On 1 March 2019, the United Nations (UN) General Assembly (New York) declared 2021–2030 the “UN Decade on Ecosystem Restoration.” This call to action has the purpose of recognizing the need to massively accelerate global restoration of degraded ecosystems, to fight the climate heating crisis, enhance food security, provide clean water and protect biodiversity on the planet. The scale of restoration will be key; for example, the Bonn Challenge has the goal to restore 350 million km2 (almost the size of India) of degraded terrestrial ecosystems by 2030. However, international support for restoration of “blue” coastal ecosystems, which provide an impressive array of benefits to people, has lagged.

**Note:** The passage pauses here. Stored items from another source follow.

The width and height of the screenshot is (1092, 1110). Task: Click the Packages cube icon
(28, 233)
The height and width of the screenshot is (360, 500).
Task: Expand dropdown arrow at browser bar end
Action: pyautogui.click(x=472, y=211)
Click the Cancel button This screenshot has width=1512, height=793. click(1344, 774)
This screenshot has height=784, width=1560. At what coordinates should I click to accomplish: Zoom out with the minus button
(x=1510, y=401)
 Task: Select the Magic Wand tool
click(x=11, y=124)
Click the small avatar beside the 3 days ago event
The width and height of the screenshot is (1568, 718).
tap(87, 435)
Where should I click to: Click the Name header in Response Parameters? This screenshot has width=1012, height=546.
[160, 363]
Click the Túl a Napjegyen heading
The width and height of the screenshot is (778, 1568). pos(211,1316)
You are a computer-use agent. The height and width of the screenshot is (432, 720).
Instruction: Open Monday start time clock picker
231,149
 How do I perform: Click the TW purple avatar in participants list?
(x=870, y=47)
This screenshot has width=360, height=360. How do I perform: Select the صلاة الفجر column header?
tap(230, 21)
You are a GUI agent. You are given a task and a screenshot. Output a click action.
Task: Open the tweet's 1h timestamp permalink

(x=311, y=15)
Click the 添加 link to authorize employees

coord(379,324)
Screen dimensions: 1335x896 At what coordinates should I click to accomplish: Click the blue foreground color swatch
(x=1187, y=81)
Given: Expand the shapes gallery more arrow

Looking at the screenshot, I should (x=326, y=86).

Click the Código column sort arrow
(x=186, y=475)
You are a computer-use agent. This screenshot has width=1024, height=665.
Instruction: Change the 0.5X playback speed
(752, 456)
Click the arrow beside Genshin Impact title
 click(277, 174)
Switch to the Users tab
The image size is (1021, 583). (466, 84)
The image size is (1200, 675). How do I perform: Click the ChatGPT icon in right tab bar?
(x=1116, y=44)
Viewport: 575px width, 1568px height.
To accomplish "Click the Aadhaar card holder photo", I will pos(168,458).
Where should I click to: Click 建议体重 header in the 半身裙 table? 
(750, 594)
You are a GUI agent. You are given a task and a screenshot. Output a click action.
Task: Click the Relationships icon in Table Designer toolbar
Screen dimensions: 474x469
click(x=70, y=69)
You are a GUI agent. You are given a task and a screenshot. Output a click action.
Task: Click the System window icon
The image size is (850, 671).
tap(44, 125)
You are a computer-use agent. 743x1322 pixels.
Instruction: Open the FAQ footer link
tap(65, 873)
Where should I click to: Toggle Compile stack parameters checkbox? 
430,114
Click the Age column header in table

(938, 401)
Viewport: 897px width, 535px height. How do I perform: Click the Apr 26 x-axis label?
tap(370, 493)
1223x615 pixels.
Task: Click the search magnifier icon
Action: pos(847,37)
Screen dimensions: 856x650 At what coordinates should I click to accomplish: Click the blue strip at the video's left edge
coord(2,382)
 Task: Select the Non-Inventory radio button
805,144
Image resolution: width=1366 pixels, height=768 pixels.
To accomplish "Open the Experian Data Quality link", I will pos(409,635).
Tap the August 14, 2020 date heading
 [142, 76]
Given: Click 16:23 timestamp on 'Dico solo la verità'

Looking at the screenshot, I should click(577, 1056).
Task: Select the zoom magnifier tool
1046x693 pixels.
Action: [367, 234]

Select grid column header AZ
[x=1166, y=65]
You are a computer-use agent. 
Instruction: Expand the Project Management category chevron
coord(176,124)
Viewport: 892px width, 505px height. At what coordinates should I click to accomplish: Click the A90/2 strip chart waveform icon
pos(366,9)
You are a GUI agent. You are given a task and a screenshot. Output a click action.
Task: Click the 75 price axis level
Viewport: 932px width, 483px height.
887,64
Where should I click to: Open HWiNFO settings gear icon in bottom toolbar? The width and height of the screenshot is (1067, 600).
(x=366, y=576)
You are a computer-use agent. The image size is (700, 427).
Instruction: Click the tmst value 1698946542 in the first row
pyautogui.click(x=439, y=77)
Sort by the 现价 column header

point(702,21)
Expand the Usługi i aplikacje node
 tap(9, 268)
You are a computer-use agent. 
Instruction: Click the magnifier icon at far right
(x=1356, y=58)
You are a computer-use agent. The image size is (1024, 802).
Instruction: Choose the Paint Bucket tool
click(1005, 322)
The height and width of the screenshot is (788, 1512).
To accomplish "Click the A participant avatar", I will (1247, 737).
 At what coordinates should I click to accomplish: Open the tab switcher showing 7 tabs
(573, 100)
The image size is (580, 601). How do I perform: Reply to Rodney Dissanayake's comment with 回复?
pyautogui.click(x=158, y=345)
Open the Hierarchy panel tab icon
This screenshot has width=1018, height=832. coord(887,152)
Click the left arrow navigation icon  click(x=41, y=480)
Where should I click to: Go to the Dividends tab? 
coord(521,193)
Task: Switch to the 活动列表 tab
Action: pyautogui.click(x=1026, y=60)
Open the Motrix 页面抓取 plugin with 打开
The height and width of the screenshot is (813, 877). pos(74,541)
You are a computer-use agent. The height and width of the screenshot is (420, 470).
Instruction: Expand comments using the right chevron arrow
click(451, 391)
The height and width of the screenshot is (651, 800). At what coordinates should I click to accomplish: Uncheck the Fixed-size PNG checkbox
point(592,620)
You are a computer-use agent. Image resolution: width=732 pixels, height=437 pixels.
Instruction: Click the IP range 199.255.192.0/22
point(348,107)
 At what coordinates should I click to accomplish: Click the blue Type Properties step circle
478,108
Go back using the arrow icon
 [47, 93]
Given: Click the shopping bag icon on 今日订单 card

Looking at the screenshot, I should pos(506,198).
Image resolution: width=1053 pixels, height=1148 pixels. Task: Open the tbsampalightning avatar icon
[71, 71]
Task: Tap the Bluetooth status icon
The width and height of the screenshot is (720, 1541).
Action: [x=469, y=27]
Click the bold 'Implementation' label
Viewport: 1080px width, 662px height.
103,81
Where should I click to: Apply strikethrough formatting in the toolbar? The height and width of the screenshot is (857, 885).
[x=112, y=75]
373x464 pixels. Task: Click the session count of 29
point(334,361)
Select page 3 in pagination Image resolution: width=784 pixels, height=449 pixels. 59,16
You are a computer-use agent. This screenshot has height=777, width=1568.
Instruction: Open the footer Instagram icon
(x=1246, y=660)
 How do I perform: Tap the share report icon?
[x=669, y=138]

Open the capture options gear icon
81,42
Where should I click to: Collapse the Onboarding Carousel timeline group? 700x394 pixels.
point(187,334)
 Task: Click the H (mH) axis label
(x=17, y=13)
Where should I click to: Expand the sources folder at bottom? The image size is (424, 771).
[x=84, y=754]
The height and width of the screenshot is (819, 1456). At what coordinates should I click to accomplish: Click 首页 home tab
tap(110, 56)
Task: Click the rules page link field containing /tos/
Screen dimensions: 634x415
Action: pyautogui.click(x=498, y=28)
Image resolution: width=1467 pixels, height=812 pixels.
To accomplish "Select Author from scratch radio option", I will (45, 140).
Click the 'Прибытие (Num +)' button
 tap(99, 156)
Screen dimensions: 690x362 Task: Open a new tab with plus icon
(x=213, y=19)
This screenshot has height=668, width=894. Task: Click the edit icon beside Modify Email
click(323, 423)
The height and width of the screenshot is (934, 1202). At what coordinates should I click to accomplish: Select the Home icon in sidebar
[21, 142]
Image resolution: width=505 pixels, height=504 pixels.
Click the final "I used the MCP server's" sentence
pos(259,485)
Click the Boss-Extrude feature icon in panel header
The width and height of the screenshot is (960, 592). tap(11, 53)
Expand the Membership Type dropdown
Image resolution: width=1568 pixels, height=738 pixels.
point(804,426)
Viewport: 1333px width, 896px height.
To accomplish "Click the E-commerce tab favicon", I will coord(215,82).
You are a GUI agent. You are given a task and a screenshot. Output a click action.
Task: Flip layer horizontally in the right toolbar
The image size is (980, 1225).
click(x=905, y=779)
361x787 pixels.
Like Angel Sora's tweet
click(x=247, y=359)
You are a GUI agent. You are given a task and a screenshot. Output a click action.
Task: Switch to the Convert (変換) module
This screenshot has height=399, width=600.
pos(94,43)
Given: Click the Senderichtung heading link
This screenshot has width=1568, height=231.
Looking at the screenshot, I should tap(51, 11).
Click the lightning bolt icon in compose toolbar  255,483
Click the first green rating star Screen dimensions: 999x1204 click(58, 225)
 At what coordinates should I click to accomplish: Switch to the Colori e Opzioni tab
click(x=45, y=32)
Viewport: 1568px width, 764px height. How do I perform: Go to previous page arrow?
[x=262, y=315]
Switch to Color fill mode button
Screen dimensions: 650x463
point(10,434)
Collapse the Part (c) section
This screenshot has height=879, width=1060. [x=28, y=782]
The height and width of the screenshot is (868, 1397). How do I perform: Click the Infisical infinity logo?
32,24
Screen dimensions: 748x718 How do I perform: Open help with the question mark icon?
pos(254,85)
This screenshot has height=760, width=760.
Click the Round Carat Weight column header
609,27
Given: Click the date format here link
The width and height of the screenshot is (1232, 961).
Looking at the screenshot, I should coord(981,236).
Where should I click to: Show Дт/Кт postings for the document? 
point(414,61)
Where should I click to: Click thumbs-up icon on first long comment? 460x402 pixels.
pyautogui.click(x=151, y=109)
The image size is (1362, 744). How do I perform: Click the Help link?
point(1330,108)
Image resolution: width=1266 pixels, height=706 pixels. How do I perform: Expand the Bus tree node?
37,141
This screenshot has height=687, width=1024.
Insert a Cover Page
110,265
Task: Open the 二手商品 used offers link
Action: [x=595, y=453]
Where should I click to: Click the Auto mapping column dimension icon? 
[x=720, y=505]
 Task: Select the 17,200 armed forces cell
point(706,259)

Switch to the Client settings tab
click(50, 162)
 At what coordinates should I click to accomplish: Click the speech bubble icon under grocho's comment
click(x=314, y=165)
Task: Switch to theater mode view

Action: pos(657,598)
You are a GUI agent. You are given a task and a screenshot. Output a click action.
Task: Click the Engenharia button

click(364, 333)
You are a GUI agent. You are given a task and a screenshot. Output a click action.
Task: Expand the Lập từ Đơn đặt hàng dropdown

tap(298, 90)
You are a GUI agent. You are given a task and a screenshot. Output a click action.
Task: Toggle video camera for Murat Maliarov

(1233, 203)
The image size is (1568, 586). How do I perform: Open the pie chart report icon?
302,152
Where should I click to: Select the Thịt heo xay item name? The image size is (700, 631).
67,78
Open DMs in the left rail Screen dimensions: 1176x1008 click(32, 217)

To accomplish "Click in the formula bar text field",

Only the Global Mangrove Alliance (https://mangrovealliance.org/) comes close to the Bonn Challenge, with the aim of increasing the global area of mangroves by 20% by 2030. However, mangrove scientists have reservations about this target, voicing concerns that it is unrealistic and may prompt inappropriate practices in attempting to reach this target (Lee et al., 2019). The decade of ecosystem restoration declaration also coincides with the UN Decade of Ocean Science for Sustainable Development, which aims to reverse deterioration in ocean health. If executed in a holistic and coordinated manner, signatory nations could stand to deliver on both these UN calls to action.